**The task:**
What you give back should be exactly the opening lines of the data, ending with the line that contains "You are a computer-use agent. The height" and including it.

Pixel coordinate grounding data
※ ※ ※

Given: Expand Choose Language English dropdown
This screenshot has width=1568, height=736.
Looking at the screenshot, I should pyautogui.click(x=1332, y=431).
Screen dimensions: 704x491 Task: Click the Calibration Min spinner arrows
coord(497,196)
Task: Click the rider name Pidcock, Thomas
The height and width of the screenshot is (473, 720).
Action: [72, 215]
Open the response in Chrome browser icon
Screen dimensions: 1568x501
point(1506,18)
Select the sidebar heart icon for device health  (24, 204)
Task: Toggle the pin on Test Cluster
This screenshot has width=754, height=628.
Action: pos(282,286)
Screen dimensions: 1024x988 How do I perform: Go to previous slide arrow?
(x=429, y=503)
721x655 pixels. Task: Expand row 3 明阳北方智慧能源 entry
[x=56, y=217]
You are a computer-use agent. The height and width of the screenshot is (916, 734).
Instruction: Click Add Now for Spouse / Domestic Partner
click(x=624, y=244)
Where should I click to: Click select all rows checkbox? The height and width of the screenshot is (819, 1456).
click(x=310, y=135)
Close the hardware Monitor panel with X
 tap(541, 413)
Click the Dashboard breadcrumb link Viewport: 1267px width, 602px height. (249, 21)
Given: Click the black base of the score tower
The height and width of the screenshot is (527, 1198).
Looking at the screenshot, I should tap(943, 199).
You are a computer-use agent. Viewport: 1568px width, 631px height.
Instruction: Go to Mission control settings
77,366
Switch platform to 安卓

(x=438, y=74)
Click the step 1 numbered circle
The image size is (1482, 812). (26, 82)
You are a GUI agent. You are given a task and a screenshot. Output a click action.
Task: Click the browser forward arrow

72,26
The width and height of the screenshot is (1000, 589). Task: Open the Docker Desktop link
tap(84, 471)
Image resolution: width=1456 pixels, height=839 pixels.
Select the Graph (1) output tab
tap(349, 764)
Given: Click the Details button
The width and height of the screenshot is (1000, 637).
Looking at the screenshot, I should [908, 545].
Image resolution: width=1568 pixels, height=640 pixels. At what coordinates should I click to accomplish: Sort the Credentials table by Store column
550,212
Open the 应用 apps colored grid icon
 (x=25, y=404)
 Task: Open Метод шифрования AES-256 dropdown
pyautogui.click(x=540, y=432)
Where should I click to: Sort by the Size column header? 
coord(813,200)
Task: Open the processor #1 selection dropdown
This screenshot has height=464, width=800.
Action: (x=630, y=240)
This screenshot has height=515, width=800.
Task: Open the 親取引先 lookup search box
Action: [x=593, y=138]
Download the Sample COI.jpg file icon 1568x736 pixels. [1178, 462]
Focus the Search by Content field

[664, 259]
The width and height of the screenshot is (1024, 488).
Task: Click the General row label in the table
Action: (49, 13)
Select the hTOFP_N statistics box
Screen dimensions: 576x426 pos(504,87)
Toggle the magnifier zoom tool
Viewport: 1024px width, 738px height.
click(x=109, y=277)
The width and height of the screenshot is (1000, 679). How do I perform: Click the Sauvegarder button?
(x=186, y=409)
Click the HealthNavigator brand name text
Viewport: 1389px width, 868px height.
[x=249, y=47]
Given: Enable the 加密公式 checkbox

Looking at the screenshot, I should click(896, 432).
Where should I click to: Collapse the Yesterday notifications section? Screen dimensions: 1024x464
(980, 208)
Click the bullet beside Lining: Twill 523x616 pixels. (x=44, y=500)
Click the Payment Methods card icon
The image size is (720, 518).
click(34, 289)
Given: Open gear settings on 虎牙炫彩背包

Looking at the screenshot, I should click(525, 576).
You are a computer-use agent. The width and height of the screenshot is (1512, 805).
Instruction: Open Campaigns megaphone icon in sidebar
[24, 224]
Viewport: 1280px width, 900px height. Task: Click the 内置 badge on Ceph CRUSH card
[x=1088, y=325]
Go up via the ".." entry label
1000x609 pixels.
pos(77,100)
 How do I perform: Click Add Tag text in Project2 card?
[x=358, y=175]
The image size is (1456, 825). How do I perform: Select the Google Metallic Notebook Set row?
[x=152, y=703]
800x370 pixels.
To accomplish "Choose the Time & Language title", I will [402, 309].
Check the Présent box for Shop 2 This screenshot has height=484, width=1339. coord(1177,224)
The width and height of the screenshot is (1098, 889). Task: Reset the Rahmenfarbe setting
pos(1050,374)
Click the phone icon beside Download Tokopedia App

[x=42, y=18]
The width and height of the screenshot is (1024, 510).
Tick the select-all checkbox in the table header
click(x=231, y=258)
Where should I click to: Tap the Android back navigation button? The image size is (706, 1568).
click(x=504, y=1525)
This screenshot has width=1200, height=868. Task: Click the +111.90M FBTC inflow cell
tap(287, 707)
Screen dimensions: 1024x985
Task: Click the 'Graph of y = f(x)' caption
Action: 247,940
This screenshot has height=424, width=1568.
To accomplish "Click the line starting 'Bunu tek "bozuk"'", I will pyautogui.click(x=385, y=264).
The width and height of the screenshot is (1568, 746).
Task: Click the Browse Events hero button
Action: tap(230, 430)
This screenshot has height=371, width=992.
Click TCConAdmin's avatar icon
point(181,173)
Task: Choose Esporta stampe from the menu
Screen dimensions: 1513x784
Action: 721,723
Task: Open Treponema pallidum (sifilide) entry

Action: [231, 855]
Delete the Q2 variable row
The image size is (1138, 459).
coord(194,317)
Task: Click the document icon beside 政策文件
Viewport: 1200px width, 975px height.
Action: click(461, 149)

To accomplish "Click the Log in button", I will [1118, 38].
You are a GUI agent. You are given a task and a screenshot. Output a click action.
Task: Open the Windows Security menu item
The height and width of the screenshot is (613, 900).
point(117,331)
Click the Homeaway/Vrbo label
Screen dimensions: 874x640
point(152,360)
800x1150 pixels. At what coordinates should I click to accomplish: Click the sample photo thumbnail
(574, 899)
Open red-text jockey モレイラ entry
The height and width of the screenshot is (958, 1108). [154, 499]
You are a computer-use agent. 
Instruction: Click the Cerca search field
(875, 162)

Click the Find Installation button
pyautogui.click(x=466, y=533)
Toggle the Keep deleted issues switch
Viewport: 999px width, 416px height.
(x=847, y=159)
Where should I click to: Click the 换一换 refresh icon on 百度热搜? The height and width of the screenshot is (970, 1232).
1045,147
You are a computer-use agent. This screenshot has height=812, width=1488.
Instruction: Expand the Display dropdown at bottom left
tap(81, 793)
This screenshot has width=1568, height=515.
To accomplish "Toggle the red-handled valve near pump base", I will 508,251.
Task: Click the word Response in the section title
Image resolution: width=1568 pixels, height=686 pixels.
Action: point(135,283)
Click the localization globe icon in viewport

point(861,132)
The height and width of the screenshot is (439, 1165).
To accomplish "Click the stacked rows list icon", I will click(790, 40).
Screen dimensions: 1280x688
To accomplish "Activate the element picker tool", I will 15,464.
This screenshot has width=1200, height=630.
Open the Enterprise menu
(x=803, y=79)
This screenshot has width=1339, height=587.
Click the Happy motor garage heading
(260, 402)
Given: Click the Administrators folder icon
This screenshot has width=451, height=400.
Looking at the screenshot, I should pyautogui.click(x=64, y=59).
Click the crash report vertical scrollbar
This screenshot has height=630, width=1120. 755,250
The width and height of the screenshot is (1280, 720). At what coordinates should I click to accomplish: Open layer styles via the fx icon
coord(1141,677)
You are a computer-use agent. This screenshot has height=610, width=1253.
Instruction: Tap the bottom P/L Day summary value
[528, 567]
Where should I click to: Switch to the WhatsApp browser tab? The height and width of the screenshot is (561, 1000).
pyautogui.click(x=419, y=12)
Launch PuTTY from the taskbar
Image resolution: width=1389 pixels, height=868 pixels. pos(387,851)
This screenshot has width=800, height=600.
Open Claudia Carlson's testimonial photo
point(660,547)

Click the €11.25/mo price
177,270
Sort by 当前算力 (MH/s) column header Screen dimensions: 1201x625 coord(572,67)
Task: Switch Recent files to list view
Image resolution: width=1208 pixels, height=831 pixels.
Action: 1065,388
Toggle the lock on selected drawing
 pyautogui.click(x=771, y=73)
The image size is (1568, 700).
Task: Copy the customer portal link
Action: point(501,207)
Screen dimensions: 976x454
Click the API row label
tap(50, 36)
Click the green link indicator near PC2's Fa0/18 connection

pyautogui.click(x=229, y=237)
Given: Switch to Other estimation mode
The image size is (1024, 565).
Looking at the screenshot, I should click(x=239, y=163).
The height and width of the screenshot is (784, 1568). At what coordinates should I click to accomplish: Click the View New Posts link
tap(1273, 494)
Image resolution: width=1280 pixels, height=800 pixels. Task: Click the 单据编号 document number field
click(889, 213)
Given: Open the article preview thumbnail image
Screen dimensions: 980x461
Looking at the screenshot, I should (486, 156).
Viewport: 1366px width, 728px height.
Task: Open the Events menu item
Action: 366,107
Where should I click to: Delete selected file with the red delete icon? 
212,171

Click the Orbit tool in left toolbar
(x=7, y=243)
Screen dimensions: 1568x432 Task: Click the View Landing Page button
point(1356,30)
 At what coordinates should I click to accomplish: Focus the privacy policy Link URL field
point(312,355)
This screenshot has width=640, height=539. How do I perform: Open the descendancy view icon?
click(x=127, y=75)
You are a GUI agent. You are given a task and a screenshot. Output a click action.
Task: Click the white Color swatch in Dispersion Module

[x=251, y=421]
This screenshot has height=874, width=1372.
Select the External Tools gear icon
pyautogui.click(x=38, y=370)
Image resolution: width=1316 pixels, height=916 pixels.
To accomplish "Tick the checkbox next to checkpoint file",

※ ※ ※

**Exercise solution:**
Given: Expand Choose Language English dropdown
This screenshot has width=1568, height=736.
Looking at the screenshot, I should pyautogui.click(x=1332, y=431).
Screen dimensions: 704x491 Task: Click the Calibration Min spinner arrows
coord(497,196)
Task: Click the rider name Pidcock, Thomas
The height and width of the screenshot is (473, 720).
Action: [72, 215]
Open the response in Chrome browser icon
Screen dimensions: 1568x501
point(1506,18)
Select the sidebar heart icon for device health  (24, 204)
Task: Toggle the pin on Test Cluster
This screenshot has width=754, height=628.
Action: pos(282,286)
Screen dimensions: 1024x988 How do I perform: Go to previous slide arrow?
(x=429, y=503)
721x655 pixels. Task: Expand row 3 明阳北方智慧能源 entry
[x=56, y=217]
You are a computer-use agent. The height and width of the screenshot is (916, 734).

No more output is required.